Talking about risk, trading in stock is an area not many people would want to enter as they would want enough assurance that their investment will not only be protected but that they would make a profit out of it in the short-term or the long-term. The website provides some parameters for measuring and controlling risks involved in stock trading.
For the beginner or student, risk may not be such a real factor until he or she actually invests real money in the market. We all know that our money will still be at risk whether it remains in our pocket, in the bank or in the stock market. The potential for making big profit, however, is the come-on that the industry hopes to utilize to encourage more and more people to invest into it.

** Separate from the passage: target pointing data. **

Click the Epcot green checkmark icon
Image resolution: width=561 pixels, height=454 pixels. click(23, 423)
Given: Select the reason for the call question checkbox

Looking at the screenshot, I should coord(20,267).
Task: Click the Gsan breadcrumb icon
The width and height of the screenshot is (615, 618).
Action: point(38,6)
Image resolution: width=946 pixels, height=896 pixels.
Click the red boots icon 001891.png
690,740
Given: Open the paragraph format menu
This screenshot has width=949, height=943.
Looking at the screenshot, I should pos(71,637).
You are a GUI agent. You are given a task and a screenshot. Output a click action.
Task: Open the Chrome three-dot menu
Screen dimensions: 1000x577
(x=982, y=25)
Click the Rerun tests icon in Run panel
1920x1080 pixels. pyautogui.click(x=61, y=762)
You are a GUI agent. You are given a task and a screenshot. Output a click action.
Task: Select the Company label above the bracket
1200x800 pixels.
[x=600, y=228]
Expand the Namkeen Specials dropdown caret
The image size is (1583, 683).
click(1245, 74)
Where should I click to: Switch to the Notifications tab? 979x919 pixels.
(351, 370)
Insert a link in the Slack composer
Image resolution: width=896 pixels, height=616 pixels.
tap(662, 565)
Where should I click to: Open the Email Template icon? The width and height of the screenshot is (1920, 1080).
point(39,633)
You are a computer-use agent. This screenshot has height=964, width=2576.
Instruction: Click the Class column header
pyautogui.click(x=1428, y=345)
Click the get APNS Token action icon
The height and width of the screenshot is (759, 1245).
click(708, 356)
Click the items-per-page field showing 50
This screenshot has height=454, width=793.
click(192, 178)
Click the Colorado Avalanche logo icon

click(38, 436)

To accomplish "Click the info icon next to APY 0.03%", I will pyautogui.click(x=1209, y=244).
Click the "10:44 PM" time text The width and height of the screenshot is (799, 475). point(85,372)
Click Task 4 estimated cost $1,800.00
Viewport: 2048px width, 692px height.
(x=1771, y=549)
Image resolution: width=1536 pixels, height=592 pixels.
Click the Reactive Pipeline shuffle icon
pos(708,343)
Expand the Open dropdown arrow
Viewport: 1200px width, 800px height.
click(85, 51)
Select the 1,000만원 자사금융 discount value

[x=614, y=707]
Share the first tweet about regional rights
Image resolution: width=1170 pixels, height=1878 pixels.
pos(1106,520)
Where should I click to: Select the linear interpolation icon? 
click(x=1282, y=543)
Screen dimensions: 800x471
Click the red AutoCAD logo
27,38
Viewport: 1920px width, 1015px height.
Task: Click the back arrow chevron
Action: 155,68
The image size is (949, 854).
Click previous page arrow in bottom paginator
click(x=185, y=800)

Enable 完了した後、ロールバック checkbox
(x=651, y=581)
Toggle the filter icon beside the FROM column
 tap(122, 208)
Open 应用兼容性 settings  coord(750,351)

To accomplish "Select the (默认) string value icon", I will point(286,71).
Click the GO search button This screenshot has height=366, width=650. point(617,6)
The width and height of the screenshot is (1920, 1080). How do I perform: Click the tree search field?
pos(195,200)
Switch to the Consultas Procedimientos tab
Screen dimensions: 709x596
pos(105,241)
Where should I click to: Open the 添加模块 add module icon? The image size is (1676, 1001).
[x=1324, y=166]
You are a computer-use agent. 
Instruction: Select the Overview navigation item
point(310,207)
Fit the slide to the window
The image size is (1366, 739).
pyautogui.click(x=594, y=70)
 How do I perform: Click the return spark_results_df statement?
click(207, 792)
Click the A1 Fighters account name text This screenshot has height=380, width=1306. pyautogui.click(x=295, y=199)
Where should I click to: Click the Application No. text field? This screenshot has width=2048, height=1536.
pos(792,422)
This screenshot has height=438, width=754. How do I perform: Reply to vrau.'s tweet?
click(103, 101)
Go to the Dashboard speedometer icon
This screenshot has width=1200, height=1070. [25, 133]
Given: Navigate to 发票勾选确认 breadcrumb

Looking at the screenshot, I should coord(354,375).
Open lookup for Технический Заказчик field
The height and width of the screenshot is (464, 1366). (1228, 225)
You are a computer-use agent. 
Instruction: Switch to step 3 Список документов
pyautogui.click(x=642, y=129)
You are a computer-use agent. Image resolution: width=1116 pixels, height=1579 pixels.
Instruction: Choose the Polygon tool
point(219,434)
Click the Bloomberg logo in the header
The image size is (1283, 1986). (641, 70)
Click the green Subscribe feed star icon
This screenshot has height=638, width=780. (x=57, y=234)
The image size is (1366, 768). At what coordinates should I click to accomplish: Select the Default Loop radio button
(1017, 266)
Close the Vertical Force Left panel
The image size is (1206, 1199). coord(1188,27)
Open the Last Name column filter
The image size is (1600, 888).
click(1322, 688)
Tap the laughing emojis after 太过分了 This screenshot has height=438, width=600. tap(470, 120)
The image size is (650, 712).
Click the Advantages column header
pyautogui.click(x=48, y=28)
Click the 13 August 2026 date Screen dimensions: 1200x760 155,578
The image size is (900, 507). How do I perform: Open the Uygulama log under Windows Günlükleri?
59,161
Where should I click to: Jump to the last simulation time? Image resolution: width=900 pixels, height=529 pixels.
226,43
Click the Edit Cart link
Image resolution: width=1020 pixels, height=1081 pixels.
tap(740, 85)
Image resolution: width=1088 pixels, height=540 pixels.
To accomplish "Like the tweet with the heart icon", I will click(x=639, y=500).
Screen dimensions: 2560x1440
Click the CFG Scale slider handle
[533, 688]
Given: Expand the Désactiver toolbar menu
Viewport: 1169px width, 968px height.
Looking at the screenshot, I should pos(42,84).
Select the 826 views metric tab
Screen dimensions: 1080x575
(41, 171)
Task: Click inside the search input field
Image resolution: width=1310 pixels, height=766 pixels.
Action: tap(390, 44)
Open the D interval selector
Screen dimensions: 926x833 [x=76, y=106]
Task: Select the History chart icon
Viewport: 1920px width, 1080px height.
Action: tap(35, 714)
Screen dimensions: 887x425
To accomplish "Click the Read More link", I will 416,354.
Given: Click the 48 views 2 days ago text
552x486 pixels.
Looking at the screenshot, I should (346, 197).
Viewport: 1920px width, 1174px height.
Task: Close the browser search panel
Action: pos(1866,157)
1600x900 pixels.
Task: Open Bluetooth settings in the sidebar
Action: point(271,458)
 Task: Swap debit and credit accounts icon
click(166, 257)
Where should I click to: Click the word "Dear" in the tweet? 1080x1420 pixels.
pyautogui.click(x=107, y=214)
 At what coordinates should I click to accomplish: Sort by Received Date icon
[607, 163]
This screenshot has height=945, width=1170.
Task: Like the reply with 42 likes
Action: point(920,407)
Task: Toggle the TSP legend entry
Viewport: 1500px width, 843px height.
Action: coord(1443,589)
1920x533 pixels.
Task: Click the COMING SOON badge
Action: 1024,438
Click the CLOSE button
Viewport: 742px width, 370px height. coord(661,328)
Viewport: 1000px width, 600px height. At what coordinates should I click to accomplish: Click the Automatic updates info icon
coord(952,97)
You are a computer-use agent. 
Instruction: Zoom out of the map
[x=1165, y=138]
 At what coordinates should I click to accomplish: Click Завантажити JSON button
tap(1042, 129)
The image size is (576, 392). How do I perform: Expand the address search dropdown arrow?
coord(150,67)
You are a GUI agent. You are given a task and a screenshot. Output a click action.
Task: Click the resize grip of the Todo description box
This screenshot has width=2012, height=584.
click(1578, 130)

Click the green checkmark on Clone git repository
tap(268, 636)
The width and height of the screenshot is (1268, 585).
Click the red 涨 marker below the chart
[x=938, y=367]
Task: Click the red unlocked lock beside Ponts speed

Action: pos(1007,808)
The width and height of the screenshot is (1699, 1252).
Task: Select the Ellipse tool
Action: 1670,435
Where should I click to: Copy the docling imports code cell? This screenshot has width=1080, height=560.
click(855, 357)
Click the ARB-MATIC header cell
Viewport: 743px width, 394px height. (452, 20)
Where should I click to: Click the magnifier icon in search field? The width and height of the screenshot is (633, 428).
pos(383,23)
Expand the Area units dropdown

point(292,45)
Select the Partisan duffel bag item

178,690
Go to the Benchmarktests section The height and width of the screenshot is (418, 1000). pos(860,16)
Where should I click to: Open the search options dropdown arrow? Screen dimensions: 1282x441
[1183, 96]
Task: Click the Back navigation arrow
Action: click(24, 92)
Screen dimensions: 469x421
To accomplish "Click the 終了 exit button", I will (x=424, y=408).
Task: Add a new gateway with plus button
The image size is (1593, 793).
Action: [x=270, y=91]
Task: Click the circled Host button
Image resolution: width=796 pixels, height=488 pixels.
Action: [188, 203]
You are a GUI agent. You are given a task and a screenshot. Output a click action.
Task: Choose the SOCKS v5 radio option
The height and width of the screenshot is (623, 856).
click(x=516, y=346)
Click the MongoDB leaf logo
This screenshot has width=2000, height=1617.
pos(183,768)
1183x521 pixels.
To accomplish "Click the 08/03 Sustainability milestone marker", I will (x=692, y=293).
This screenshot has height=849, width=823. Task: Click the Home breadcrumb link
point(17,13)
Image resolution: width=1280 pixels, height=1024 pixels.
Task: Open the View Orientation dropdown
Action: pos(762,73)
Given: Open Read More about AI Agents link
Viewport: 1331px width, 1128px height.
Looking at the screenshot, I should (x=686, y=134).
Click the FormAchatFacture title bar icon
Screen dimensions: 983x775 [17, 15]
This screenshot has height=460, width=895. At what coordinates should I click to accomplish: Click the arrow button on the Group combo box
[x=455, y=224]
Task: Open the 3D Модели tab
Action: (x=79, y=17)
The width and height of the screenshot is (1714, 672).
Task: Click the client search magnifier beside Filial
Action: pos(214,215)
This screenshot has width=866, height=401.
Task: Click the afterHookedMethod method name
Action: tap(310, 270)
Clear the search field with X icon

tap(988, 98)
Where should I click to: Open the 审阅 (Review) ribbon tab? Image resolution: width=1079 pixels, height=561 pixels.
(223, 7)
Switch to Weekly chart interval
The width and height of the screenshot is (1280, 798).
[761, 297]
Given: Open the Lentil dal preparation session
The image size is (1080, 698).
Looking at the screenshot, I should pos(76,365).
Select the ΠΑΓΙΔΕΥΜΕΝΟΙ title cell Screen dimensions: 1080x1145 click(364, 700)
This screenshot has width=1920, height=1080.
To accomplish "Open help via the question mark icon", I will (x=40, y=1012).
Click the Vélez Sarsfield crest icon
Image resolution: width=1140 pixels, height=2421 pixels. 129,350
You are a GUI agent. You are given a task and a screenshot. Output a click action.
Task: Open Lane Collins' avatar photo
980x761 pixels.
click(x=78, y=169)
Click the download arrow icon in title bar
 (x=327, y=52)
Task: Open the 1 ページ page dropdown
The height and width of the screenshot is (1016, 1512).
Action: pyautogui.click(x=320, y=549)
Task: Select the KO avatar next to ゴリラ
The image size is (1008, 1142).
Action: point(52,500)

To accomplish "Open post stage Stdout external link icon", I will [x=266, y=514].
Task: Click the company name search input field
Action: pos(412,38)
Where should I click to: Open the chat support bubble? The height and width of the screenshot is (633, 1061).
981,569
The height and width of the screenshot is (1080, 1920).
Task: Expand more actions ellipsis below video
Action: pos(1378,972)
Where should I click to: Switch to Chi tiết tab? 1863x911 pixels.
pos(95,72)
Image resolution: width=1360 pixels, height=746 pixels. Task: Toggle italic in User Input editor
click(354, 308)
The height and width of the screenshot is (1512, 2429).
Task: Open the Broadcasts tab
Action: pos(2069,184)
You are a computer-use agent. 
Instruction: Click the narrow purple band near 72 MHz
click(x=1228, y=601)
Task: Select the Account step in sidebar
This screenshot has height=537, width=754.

But risk is just one of the many hurdles one must face in stock trading. Even when one makes an earning from one’s investments, there are some factors to consider, such as capital gains tax, income tax and even stamp tax. How do these taxes affect one’s earnings? And by how much? Are they minimal in amount or substantial that after all has been computed, do you still enjoy a big percentage of earning? Are all these costs, including broker’s fees and one’s pre-buying/educational expenses, really worth the effort of joining this treasure hunt?
The ultimate question then is this: Is there a minimum amount of money one must have in order to be a sensible, no-nonsense player in the stock market? How much? And would a person casually spending loose change while in the process of learning or gaining enough experience merely be wasting time or is he or she getting enough exposure to obtain the necessary expertise to become a big-time player eventually?
We can be sure all these questions will be answered in one of those advertised seminars. But then again, one would have to part with one’s precious money to find out. It seems one will always have to risk one’s time, effort and money to hope to gain something out of it. This is expected, of course. No one would put up a website on stock trading merely for fun. We are not asking for free seminars either, although that might be a good idea to start with. Perhaps, a free virtual tour of the stock market or a peek into the stock market floor (via YouTube?) might be enough of a great service for those unconvinced or sceptical souls among us to take the first step.
In the end, one must trust what the website is talking about and is hoping to provide in terms of service and assistance for beginner stock-traders. It may take a lot of time and effort to do it through an almost plain, not-so-interactive website; but, hopefully, it can be done through a few improvements here and there.